[NetStrikeForce]

We partly do that at Wormhole. I say partly because you still have to be able to access one of our addresses. Port of last resort is 443/TCP, so it works on lots of tricky networks out there.

The idea is that all your IOT stuff establishes a connection to this server, creating an encrypted network between them. You then add your control servers to that network and job done. You devices don't need any inbound access to talk to each other. All the connections are outbound, so no ports to open on your firewall and no risk.

You could do this by yourself, but we take that hassle out of your hands. Happy to help with custom deployments too outside our main service; it's a great way of learning our customers' needs.

It's hard though to have your exact setup as a service, it implies incoming VPN connections to the site where you deploy your IOT and a VPN server of sorts.

Our main focus was remote teams and devs having to use remote servers, however IOT might be a killer use here.

https://wormhole.network

[cmdrfred]

Interesting, I have a few thoughts. Perhaps you could sell a preconfigured pfsense box (or make a raspberry pi image to start with) that when plugged into the customers router creates a reverse tunnel via your service as well as a WiFi hotspot.

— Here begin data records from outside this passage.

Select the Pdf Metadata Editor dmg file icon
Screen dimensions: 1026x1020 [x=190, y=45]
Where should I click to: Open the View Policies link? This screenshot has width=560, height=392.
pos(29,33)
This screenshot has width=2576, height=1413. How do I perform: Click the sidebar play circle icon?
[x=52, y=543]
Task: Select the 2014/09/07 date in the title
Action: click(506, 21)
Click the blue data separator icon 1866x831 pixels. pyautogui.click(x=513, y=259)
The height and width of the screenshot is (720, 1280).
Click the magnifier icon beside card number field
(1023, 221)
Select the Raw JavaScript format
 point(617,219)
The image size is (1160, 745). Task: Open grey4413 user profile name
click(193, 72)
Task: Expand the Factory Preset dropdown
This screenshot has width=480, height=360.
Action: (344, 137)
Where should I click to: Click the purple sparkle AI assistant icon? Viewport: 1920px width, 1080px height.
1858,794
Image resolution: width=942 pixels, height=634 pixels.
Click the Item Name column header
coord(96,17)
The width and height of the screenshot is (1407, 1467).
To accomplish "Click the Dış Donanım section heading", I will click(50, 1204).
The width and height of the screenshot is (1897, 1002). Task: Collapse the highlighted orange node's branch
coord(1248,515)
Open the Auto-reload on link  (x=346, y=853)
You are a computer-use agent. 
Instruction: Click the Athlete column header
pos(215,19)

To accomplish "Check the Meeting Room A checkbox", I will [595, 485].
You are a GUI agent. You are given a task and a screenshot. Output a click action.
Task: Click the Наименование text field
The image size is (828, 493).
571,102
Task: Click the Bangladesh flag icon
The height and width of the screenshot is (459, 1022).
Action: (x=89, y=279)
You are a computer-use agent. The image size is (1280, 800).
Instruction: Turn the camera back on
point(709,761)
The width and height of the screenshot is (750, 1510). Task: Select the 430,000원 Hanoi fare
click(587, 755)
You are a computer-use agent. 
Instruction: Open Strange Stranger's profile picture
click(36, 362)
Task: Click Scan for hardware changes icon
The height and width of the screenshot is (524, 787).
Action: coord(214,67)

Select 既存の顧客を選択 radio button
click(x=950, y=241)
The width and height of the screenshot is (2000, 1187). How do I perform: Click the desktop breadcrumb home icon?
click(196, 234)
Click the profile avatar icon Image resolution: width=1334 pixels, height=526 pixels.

Then offer the user a very simple firewall control panel and they can choose what devices to allow to the open internet and what to keep private and accessible via some sort of authenticated channel. Thus devices that contain sensitive data or require enhanced security (cameras, private network attached storage devices, home automation) and devices that require internet access (Amazon Echo) can both be served by the service.

Very nice service by the way. I have used ngrok in the past and found it invaluable for a few odd applications. I'll give it a try in future.

[NetStrikeForce]

Hi!

Thank you for the feedback and the suggestion. It is a good idea actually. I'm considering new features in the roadmap, because at the moment I don't even offer Internet access through my system, it's just a private LAN (I'm not competing with the myriad of privacy-minded browsing VPNs out there). Adding a manageable Internet Gateway could be a nice option.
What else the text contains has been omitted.